Ultimately, the film flips the script again when Don takes his own life. After pleading with Michelle to take him with her to the alien realm and allow him to escape the world that denies his agency and ability to direct his own life, Don commits suicide after she consents.
This shocking turn of events gives the viewer insight into the true nature of the dynamic of Teddy and Don’s relationship, and how, in his desire to regain control of his own life, Teddy ultimately forced another individual to submit to the same kind of control that he is rebelling against by convincing himself that aliens are lording over the world.
Even more shockingly, Michelle then discovers a secret room in the basement containing a collection of corpses that reveal the extent of Teddy’s efforts. He had been kidnapping, testing, torturing and dissecting suspected Andromedons for years. While Michelle unravels Teddy’s murderous investigations, Teddy brutally kills Casey, his childhood abuser. As such, we as viewers are forced to realize that, within the context of the world Lanthimos has built, it is impossible to choose a side.

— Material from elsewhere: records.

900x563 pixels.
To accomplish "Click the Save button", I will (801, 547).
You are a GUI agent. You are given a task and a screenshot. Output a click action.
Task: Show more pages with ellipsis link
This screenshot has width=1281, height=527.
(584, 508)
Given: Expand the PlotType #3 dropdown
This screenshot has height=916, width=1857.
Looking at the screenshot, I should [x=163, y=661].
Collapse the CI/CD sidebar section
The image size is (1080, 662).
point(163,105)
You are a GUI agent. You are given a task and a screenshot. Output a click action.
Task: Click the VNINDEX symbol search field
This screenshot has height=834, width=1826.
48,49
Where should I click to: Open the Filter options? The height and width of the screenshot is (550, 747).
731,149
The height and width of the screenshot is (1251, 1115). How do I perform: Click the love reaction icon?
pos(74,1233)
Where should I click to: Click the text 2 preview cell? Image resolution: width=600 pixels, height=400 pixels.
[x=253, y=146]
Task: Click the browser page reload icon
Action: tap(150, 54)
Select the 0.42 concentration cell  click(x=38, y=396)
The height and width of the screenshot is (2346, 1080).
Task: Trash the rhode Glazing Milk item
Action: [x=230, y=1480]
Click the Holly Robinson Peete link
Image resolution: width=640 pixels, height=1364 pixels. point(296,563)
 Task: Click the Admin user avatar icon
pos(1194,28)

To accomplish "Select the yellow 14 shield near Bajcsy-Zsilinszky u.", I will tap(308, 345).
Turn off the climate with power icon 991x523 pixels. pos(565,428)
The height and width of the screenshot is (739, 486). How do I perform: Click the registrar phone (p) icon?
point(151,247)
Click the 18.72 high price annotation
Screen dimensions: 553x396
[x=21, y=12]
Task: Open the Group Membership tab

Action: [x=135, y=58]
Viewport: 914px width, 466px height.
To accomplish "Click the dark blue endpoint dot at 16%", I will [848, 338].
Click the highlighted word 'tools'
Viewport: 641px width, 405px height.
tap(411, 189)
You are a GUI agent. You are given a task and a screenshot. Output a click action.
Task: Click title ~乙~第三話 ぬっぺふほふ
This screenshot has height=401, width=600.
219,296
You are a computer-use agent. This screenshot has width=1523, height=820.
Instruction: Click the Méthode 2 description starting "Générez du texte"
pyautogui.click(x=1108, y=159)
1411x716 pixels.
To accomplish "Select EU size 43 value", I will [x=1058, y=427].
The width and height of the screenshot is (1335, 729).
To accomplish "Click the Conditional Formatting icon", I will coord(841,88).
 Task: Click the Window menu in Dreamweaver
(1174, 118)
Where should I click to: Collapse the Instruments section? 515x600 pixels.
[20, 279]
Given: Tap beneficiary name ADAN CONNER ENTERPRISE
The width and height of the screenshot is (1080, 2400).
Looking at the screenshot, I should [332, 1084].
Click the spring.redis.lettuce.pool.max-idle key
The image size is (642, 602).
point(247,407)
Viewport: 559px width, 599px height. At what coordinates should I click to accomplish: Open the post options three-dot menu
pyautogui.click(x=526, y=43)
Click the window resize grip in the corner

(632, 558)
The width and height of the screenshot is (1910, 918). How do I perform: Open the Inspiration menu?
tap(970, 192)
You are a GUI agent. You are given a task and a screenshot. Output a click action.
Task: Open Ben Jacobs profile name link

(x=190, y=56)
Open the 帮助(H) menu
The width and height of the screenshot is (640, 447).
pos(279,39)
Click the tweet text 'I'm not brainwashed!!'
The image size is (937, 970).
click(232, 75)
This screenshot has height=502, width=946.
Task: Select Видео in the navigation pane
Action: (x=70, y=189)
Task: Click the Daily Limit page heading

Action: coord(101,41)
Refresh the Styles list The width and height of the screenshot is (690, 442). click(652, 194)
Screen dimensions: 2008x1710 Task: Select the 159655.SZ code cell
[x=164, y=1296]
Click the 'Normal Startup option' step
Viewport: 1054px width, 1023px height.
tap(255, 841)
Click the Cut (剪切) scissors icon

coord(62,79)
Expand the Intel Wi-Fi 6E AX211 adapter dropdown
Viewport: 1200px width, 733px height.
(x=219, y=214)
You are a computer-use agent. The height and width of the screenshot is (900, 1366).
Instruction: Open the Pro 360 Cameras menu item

This campy premise is almost overstuffed with symbolism and allegorical messaging, but career-best performances by Stone and Plemons allow the film to drive home its central claim: Humanity is the problem.
It is this subversion of the typical formulaic protagonist-antagonist archetype that allows “Bugonia” to ultimately cement its message. In a collapsing ecosystem where the wealthy exist in a state so separated from the rest of humanity that they become alien, we can expect nothing but the eventual extinction of the human race. Teddy sought renewal, and claimed to want to free the human race from Andromedon control, but all he was able to achieve in the end was self-destruction, as he sought individual satisfaction at the expense of others.
Don’s decision to take his own life reflects the cost of Teddy’s scheming and the danger of repeating the misdeeds of oppressors while repackaging them as something for the greater good.
Most importantly, however, Michelle represents the insulation of the ultra-wealthy from the strife and destruction they create. In her life on Earth, she was worlds away from the experience of the average person, and when she makes the climactic decision to eliminate human life on Earth after deeming it a failed experiment, she does so from her far away spaceship, with an action as flippant as popping a bubble.
“Bugonia,” in portraying a satirical, fictionalized Earth, reminds us of our current reality while also poking fun at us for relating to a story about aliens. It also showcases the acting abilities of its two lead actors, Stone and Plemons, as they expertly subvert the audience’s expectations and bring the required nuance to their roles, typical of Lanthimos’ signature exaggerated, ironic narratives.